Once you reach 23, you can petition for in-state status on your own by demonstrating 12 months of physical presence and intent to remain in Colorado. The school will look at the same domicile evidence any other state agency would: Colorado driver’s license, voter registration, tax filings, employment, and a Colorado address on your financial accounts. The burden falls on you to prove the change.
Active-duty military members stationed in Colorado on permanent orders qualify for in-state tuition immediately, with no 12-month waiting period. Their dependents qualify too, as long as the service member has reported to a Colorado duty station by the first day of classes. If the service member retires or transfers out of state, the tuition benefit generally expires at the start of the next term unless the student has independently established Colorado domicile for 12 months. One exception: dependents who are continuously enrolled in a Colorado college keep in-state status if the service member transfers, but not if the member retires.7Colorado Department of Higher Education.
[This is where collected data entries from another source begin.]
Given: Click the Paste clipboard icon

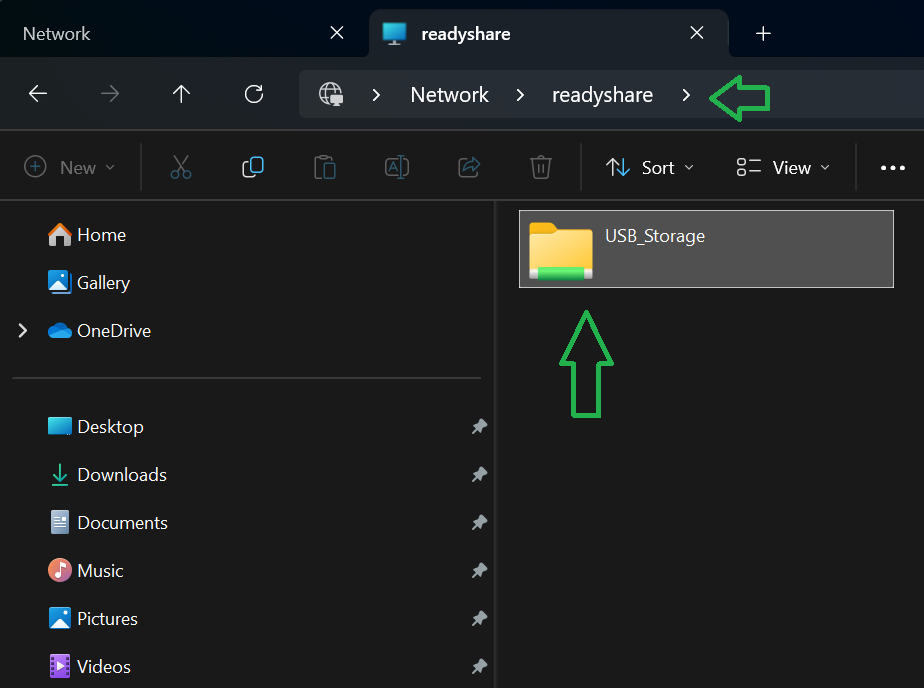Looking at the screenshot, I should coord(325,167).
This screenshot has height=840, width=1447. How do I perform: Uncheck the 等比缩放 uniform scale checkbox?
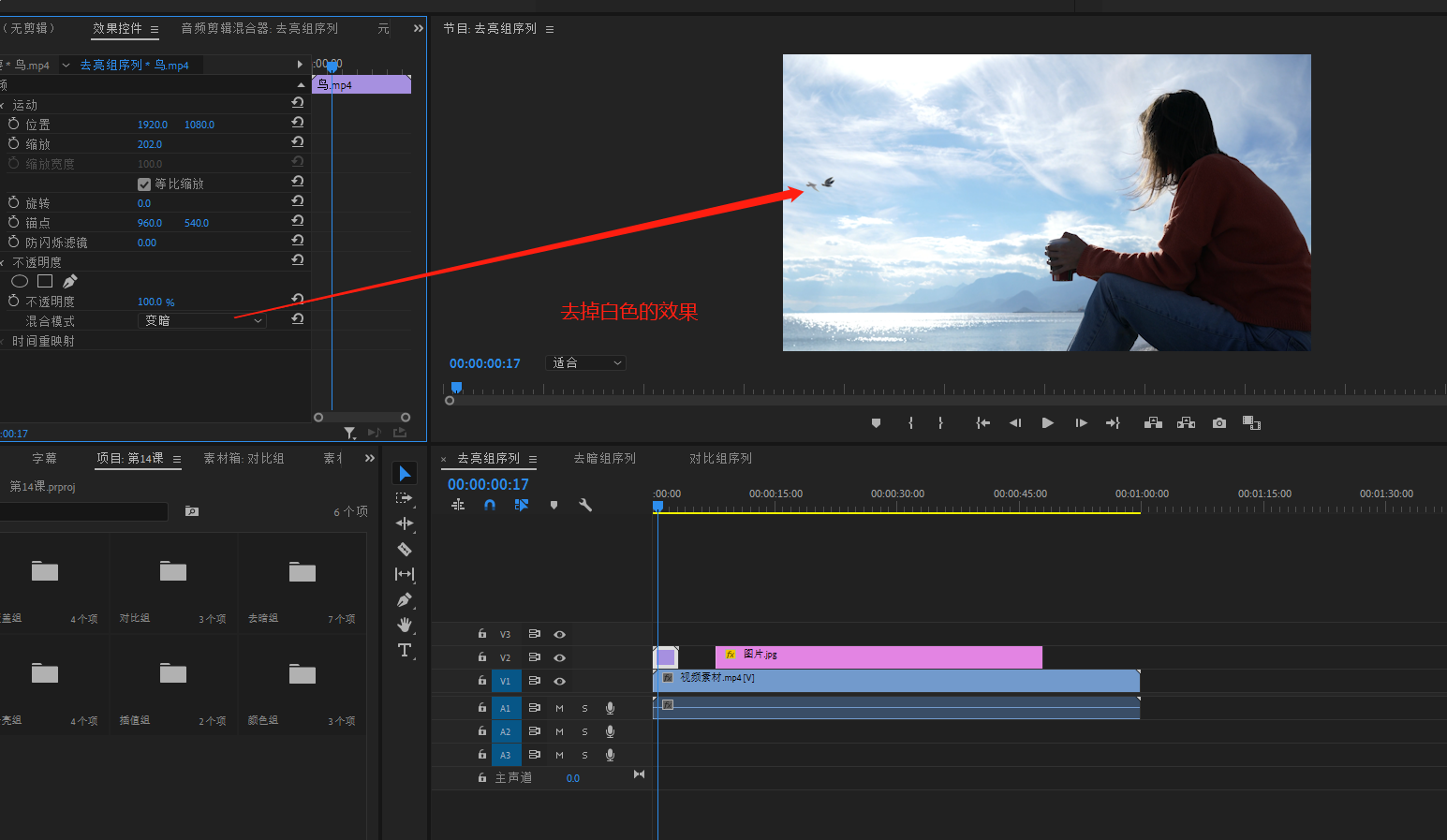144,184

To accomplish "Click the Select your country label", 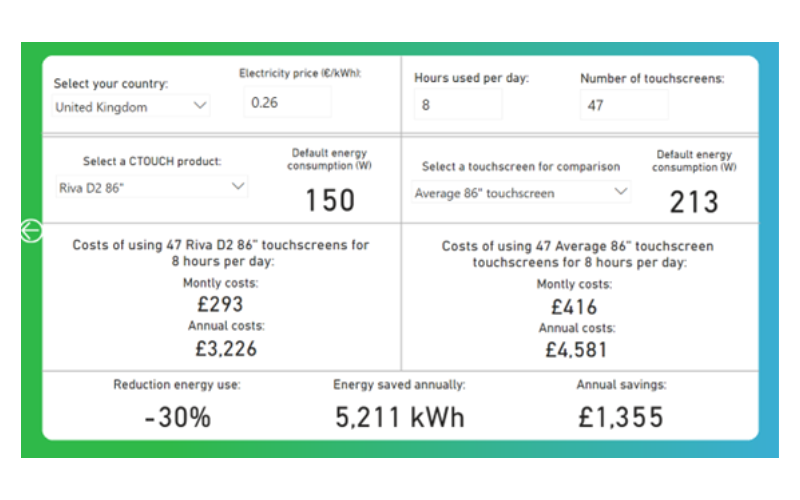I will (x=111, y=83).
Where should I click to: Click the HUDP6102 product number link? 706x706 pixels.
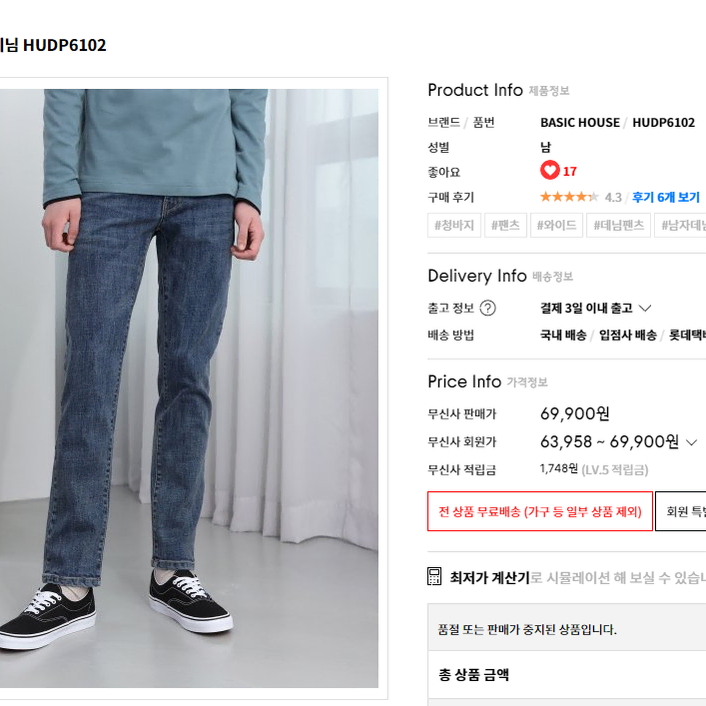tap(663, 122)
Military Personnel
Voter residency has the shortest timeline in the state. You need to have lived in Colorado for just 22 days immediately before the election in which you want to vote. Your home address in Colorado must be the one you consider your sole legal residence. Colorado also permits same-day voter registration, meaning you can register to vote at any voter service and polling center on Election Day itself, as long as you’ve met the 22-day residency requirement.
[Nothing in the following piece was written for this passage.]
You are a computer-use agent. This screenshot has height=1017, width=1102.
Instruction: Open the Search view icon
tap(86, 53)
Acceptable proof of residency for registration includes a Colorado driver’s license, a valid U.S. passport, a utility bill showing your Colorado address, a paycheck, or a government-issued check with your address on it. If you’ve just moved and don’t yet have documents with your new address, a current utility bill or bank statement is usually the fastest way to satisfy the requirement.
At least one spouse must have been domiciled in Colorado for 91 days immediately before filing for dissolution of marriage.8Justia. Colorado Revised Statutes Section 14-10-106 – Dissolution of Marriage – Legal Separation Both spouses do not need to meet this threshold. If one spouse has lived in Colorado for at least 91 days, that spouse can file the petition in a Colorado district court regardless of where the other spouse lives.
The 91-day requirement is a jurisdictional rule, meaning the court itself cannot hear the case without it. If you file too early, the court will dismiss or delay the action until the requirement is met. Counting carefully from your actual move-in date matters here, because “91 days” is not the same as “three months” depending on which months are involved.
Changing your domicile to Colorado has meaningful estate planning consequences. Colorado does not impose a state estate tax or inheritance tax. The state previously had an estate tax, but it was effectively eliminated for anyone who passed away after December 31, 2004, and no filing is required.9Colorado General Assembly. Estate Tax If you’re moving from a state that does impose one, establishing Colorado domicile before death could significantly reduce the tax burden on your estate.
Your domicile at the time of death also determines which state’s courts handle the probate of your personal property—everything from bank accounts and investments to vehicles and personal belongings. Real estate, by contrast, is always probated under the laws of the state where the property sits. If you own property in multiple states, your heirs may face probate proceedings in each one, but your Colorado domicile will control the primary proceeding and the validity of your will as it applies to personal assets. Getting your domicile documentation right while you’re alive saves your family from fighting that battle after you’re gone.